The writers are more comfortable with them too. Carvey's Bush impersonation galvanized the troupe into some sharp political satire on the '88 campaign. In one inspired sketch during the Iran-contra affair, President Reagan (ah, that's Phil Hartman) puts on his familiar bumbling act in public, then turns into a whipcracking boss in private, directing every detail of the covert operation, down to computing interest on the money stored in Swiss bank accounts. The show's movie parodies have also had some shrewd twists: Carvey, for example, playing Dustin Hoffman's autistic savant in Rain Man -- who turns out to be giving gambling tips to Pete Rose.

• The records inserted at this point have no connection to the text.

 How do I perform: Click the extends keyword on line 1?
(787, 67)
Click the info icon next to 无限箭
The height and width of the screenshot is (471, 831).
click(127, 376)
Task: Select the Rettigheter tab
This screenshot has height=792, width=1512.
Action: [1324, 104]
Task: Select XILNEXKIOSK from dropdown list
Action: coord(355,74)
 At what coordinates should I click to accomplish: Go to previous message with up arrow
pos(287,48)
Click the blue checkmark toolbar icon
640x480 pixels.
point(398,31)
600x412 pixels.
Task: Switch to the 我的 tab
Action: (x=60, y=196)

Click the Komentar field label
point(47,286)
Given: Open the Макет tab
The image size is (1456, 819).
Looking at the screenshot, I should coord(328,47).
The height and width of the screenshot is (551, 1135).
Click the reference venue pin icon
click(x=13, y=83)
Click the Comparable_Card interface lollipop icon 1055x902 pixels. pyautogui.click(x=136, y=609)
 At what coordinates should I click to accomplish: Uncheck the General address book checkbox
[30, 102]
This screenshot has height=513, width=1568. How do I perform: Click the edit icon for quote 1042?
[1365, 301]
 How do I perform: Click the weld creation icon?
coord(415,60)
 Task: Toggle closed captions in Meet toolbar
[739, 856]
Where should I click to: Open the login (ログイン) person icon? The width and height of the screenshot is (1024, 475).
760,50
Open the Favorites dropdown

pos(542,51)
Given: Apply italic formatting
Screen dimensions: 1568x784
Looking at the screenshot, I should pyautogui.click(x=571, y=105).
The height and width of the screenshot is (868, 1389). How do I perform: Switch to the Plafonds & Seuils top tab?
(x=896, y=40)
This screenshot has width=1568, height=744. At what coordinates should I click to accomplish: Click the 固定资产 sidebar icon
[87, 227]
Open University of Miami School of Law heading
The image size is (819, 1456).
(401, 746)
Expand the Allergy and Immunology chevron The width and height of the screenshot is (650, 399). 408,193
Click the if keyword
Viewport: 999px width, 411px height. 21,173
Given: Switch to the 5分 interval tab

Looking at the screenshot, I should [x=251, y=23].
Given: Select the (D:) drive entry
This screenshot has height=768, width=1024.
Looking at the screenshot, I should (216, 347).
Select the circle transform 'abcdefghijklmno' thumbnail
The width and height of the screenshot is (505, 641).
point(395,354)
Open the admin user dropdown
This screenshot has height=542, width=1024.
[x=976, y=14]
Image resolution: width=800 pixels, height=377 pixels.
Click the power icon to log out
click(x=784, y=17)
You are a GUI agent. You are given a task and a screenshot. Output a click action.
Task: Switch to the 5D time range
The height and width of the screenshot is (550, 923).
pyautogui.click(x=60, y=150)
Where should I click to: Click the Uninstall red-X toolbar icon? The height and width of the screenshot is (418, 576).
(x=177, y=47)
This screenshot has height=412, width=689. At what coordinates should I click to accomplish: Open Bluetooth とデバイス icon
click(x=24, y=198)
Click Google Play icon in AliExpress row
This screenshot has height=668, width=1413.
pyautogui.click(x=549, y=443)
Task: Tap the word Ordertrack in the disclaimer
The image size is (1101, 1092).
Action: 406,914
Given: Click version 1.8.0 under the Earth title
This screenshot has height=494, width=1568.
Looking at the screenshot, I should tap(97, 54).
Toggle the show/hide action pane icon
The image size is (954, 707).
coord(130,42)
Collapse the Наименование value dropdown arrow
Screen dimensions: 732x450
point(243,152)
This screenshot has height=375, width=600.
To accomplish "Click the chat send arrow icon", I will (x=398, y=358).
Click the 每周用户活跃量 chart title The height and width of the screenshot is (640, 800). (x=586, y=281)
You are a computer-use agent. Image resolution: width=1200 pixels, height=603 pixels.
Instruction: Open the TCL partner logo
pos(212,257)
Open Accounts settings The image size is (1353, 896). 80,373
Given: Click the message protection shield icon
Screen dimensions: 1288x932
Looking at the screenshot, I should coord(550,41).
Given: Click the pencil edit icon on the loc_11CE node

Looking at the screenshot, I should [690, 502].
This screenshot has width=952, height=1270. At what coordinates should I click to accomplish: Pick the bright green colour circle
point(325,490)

The show, in short, is once again delivering laughs. So why, for a veteran fan, does the new Saturday Night Live still seem like a pale imitation of its old self? For one thing, the most popular bits -- Carvey's Church Lady, the body-building brothers Hans and Franz -- are the weakest parts of the show, crowd pleasers that depend on makeup gimmicks rather than nimble gags. Too many sketches are pat and obvious in ways that the old group wouldn't have tolerated (a team of ad executives, marooned on an island, worries more about meetings and market surveys than about building a raft to escape). The live production, meanwhile, is more polished but lacks the old gleam. The actors now get extensively made up for their impressions (Chevy used to do Gerald Ford without even changing his voice). Yet the skits seem more ragged and underrehearsed than they were during the seat-of-the-pants '70s.

In those days, SNL writers would sometimes reject comic ideas with the put- down "That's Carol Burnett." It was their code language for material that was too broad, too mainstream. Saturday Night Live may not quite have become the Carol Burnett Show of the '80s, but complacency has crept in. Perhaps it was inevitable. TV anniversaries, after all, serve another important function. They remind us that shows grow old.